冲击贯穿全身,桂花的呼吸几乎要停止了。对于共生的不安及恐惧——柢王不断隐藏的感情,桂花现在终于了解了。
桂花的脑袋刹那间冷却了下来。
柢王将脸埋在桂花肩上,想要隐藏自己的泪水,却被桂花用头部挡住了。在柢王的泪水落下之前,他以唇吸吮。
“你让我看到宝贵的事物了。”
柢王缓缓摇头,把额头靠在桂花淡紫色的肩上,以舌头舔着。每当亲吻落向肌肤,就出声呼唤着桂花的名字。
依赖着自己的声音是那样令人爱怜而心痛。
“……我既已决定要等你……要相信你……竟然又这样逼迫你……”
决定和守天等人一同等待柢王归来的夜晚。
桂花回想出当时和现在相同,思念充满全身的感觉。
“没关系……没关系的……现在什么都别想了,好吗?”
听到流入耳中的请求,桂花紧紧地抱住柢王。
想将一切全都托付给他,从呼吸到指尖,全都沉浸其中。全身的爱意无法遏止,化为声音满溢而出。
要是时间能在这一瞬间停止就好了。
感觉到柢王的体温,桂花坠入睡眠当中,但柢王还是目不转睛地盯着洞窟顶部。
如果和桂花一起入睡的话,或许巍染会乘机出现也说不定。为了不让巍染得逞,柢王必须随时保持清醒的意识。
他将手指伸入桂花剪短的发中。
笔直而色素淡薄的头发,长度却不足,令他感到遗憾。
“竟然做这种残酷的事……”
柢王非常喜爱桂花的长发。只要把脸埋进他的发中,就能感到安心。
“要再留长哟!”
在桂花的头发恢复原来的长度之前,自己能够结束共生吗?
桂花醒来后,必须告诉他的事多得不可胜数。但是,现在柢王只想守护他的安眠。
第四话
“演员好像全都到齐了哪!”
被柢王的结界所阻,虽然看不到他与桂花的相会,但冥界教主心情好得很。
他靠在扶手上,发出愉快的笑声。教主难得会发出这样的笑声。
李李说她实在看不下去,哭着要求退下,房间里只剩下教主一人。他在依旧昏暗的房间内,凝视着镶在壁上的镜子。

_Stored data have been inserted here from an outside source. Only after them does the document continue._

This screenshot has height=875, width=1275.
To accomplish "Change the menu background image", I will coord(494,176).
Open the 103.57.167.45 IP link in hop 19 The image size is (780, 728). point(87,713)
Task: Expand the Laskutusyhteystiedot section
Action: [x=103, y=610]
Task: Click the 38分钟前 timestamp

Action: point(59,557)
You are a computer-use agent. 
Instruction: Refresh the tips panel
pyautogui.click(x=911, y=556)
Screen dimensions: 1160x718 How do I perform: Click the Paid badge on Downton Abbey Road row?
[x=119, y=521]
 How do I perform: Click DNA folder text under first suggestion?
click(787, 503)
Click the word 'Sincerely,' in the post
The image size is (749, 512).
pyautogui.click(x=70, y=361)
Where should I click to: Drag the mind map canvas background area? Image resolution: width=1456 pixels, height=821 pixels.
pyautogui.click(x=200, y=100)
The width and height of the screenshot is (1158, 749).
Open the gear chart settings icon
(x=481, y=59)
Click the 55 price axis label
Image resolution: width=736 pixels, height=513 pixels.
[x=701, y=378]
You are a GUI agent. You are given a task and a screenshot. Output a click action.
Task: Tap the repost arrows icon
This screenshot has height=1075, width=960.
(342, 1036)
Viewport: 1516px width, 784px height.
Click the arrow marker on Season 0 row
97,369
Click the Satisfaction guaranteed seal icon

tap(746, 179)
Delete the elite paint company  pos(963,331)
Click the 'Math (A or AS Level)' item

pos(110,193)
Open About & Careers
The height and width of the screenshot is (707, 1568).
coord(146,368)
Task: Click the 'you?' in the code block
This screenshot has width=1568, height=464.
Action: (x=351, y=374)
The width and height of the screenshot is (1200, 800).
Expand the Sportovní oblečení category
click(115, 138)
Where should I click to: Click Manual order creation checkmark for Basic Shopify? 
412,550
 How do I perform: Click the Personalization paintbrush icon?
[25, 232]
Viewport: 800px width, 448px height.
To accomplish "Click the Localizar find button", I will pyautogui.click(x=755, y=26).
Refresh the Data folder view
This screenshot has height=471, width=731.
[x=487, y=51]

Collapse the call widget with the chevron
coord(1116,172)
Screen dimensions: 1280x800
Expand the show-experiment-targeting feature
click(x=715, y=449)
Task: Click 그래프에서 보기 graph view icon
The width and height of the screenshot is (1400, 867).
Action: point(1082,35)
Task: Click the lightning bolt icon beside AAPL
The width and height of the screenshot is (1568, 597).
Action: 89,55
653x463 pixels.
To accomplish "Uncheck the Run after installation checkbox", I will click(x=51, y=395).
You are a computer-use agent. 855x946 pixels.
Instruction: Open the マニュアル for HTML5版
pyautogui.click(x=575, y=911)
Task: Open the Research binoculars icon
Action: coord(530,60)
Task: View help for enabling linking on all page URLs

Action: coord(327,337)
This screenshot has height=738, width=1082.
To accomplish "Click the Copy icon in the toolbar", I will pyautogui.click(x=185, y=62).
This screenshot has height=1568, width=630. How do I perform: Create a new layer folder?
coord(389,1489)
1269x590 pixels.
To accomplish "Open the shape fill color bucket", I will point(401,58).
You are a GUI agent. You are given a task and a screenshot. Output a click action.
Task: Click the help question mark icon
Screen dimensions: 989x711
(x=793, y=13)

浮现在额上的御印与镜子反射,创造出一条光道。镜面上映出阿修雷的身影。
“虽说是为了援救西国王子,但想不到他会只身前来。真是太过有勇无谋了,但在某种意义上,又可以说是正确的选择
。”
能够与教主之力对抗的,唯有体内拥有某种程度灵力的人。
就算天界的军团整队攻来,教主只要施术让他们自相残杀就行了。
但是,对手若是那个红发武将、东国王子和桂花三人的话,事情就另当别论了。与守护主天最为亲近的他们,拥有强烈
的心灵羁绊。
“……不管看到谁的死亡,内心都会大受动摇吧!”
教主忍住喉间发出的窃笑,满足地闭上双眼,眼帘浮现想要最先使之血染全身的目标。
那个黑发王子如何?
如果想让桂花乖乖听话,第一个收拾那家伙应该能收到最大的效果。
或者是体内有着冰晖的红发武将?
杀了他的话,就没人能够保护守护主天了。因为柢王尚未结束共生,无法回到人界。
“没想到被魔族附身的武将全都聚集在一起了哪!”
教主从很久以前就知道北申这个人。他之所以没有干涉北申,是因为每当教主想要将有力的魔族拖到冥界驱使时,都会
利用北申去收拾对方。
北申完全不知道自己照着教主的企图行动。但渴望与强者一战的他,眼光十分正确,在他手下战死的魔族,总是会浮现
在教主的黑湖上。
如果水城不敌,就利用北申。就算北申也同样失败,今后也还能利用他为自己办事。
“或者……是桂花?”
要是桂花的主人柢王死了的话,可能会到人界去。他尚未与魔族完成共生,因此灵魂应该还是天人的。
“还是桂花吧!为了想见心爱的男人,他一定会最先到我这儿来……”
教主打算利用桂花做为将守天引出天主塔的诱饵。是桂花的话,守天必定会掉以轻心。
“只要把黑发王子和红发武将收拾就行了。要是谁从红发小鬼腹里的冰晖口中听说这片湖的事就糟了。”
只要水城在教主手中,并会应该是不会泄露秘密的。
“可是……只是与冰晖共生,力量就增强那么多吗?”
教主再次凝视着阿修雷变化之后的模样。
生长在手足之上的银色水蹼,是居住在水底的上古魔族代代传承之物。但是,那一族应该早就灭绝了才是。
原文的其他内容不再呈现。